═════ SUPPLIED RECORDS

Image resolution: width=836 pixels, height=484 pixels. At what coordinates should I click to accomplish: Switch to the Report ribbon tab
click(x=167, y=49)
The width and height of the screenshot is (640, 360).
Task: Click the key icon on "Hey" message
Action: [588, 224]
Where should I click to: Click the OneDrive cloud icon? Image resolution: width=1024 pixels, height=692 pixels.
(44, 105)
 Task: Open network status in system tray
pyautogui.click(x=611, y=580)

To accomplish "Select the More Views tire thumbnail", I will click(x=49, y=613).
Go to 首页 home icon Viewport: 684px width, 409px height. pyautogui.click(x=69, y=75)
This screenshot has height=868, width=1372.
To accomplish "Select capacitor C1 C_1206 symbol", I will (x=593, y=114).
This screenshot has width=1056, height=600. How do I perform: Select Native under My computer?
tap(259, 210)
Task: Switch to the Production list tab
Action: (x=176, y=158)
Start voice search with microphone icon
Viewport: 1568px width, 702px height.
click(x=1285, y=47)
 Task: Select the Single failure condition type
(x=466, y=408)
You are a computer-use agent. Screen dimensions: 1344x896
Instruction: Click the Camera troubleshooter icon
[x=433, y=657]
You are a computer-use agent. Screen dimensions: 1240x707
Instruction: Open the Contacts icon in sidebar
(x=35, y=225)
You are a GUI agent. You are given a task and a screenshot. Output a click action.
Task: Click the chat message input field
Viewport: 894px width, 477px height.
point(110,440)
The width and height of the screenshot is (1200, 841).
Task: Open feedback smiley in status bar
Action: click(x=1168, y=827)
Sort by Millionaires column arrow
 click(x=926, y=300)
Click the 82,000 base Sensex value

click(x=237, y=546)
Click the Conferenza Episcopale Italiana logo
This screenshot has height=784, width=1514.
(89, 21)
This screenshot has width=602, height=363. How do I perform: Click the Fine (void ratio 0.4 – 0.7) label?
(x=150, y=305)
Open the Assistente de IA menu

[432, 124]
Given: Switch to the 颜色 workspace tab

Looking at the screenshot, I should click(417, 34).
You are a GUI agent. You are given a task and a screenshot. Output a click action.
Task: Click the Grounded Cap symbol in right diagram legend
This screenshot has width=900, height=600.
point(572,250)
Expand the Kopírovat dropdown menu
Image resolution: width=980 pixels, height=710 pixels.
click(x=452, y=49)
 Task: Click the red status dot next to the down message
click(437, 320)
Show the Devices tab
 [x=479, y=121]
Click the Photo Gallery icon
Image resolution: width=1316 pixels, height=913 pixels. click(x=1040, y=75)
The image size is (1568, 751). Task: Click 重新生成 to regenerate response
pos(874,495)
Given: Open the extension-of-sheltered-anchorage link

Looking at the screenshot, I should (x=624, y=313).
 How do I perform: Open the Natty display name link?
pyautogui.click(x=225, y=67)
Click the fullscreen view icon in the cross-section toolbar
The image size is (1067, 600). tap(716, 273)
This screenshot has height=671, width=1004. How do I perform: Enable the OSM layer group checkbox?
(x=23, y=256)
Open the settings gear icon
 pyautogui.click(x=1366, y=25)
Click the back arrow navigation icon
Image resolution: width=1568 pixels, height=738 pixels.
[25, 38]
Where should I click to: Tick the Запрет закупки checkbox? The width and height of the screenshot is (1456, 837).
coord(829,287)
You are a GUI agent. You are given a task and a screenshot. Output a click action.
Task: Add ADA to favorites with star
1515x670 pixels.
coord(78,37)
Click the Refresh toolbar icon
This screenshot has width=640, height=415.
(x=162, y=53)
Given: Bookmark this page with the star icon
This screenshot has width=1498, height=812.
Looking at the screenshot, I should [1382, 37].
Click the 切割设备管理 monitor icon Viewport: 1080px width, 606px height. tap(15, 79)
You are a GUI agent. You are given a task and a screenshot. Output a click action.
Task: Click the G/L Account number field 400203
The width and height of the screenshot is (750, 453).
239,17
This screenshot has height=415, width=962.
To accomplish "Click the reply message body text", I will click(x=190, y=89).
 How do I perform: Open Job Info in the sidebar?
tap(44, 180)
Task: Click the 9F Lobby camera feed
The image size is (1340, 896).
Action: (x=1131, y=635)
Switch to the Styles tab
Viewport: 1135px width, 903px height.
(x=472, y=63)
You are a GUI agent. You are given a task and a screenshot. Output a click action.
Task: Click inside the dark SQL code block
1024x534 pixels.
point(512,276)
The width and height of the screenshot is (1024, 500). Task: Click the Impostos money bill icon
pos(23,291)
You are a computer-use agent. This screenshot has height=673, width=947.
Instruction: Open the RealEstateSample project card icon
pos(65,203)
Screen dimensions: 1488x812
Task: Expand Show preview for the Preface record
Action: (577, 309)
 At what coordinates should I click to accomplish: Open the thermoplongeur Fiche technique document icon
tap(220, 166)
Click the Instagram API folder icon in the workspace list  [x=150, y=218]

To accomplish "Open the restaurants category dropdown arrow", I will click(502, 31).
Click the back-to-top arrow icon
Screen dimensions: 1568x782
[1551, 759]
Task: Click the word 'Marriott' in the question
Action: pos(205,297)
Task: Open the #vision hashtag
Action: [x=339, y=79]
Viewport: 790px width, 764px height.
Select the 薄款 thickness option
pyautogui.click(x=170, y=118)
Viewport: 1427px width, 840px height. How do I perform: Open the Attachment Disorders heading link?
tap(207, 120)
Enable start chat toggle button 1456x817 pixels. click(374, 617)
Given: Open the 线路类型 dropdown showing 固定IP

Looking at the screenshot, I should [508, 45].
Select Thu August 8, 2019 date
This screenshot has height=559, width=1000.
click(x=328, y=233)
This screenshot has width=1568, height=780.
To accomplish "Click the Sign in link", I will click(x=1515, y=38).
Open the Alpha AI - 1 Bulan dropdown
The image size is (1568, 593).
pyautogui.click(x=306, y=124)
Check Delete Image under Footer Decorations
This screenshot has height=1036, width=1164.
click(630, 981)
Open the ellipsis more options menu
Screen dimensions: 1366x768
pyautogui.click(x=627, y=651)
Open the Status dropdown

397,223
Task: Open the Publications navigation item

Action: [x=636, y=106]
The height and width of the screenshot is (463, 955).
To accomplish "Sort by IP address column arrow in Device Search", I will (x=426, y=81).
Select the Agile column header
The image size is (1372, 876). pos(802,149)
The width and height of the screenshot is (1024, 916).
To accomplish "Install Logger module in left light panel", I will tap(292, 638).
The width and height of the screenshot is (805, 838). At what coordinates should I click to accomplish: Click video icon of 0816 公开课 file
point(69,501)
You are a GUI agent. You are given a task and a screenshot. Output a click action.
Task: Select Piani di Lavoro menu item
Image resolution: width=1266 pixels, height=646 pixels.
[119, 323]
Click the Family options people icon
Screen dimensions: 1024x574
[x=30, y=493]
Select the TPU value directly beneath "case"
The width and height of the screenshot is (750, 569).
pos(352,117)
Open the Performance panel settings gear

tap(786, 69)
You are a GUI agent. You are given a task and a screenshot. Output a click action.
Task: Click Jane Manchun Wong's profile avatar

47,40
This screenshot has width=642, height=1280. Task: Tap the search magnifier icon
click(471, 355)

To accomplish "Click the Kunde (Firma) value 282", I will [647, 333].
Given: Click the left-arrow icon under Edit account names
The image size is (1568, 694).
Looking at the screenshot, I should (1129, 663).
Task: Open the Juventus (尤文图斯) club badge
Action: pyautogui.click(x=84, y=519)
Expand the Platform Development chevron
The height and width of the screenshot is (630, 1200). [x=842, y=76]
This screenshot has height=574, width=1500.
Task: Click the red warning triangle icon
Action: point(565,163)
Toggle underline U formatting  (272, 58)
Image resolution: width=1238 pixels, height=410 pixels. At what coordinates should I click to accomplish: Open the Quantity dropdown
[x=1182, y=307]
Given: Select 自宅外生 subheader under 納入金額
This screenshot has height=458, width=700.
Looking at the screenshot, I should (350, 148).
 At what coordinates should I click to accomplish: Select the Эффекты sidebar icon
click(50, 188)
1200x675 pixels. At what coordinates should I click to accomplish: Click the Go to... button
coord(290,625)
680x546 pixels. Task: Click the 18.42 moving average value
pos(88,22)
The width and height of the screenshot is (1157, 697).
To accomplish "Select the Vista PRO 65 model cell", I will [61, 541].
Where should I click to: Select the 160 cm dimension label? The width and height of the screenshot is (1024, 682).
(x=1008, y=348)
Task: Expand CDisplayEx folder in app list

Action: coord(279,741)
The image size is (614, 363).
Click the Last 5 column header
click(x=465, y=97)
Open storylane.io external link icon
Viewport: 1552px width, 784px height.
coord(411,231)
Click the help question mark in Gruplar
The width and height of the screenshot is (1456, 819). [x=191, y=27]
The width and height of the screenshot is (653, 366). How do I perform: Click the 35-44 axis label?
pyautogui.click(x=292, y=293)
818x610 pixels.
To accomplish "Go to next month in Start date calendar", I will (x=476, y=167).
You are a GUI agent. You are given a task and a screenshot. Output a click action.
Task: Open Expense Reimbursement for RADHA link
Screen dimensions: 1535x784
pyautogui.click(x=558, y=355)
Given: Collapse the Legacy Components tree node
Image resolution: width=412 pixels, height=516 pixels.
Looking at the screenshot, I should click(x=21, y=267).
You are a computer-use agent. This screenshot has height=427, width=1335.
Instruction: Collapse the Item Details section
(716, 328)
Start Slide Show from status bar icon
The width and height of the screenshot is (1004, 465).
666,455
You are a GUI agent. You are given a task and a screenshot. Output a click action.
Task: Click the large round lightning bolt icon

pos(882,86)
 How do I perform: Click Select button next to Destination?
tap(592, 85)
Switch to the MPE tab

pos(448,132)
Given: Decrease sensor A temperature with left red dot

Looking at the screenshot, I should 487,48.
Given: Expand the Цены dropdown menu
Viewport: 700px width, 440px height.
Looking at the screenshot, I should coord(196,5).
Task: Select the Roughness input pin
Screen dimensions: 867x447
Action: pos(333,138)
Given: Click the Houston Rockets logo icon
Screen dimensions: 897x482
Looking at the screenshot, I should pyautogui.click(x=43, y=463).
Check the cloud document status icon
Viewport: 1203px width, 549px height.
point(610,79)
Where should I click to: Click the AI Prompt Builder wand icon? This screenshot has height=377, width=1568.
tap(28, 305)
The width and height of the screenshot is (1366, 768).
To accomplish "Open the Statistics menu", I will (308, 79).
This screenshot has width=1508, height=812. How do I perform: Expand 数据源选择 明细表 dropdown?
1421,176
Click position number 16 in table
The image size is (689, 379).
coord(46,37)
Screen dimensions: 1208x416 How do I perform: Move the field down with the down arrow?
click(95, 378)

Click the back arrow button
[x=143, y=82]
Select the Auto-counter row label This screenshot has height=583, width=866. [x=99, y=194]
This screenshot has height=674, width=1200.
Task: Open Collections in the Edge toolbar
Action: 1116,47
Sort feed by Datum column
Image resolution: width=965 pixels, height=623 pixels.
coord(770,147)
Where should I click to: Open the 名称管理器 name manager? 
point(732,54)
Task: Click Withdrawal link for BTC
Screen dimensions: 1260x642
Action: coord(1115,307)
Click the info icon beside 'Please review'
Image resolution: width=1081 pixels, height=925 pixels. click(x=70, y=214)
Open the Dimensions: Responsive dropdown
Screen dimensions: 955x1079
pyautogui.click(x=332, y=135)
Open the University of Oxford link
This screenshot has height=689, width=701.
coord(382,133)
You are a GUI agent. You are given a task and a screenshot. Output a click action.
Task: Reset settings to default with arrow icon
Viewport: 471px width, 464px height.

══════════

- [EXERCISE]:
Count how many lines in the entries contain "chat", then state that number alone.

- [TASK RESPONSE]:
2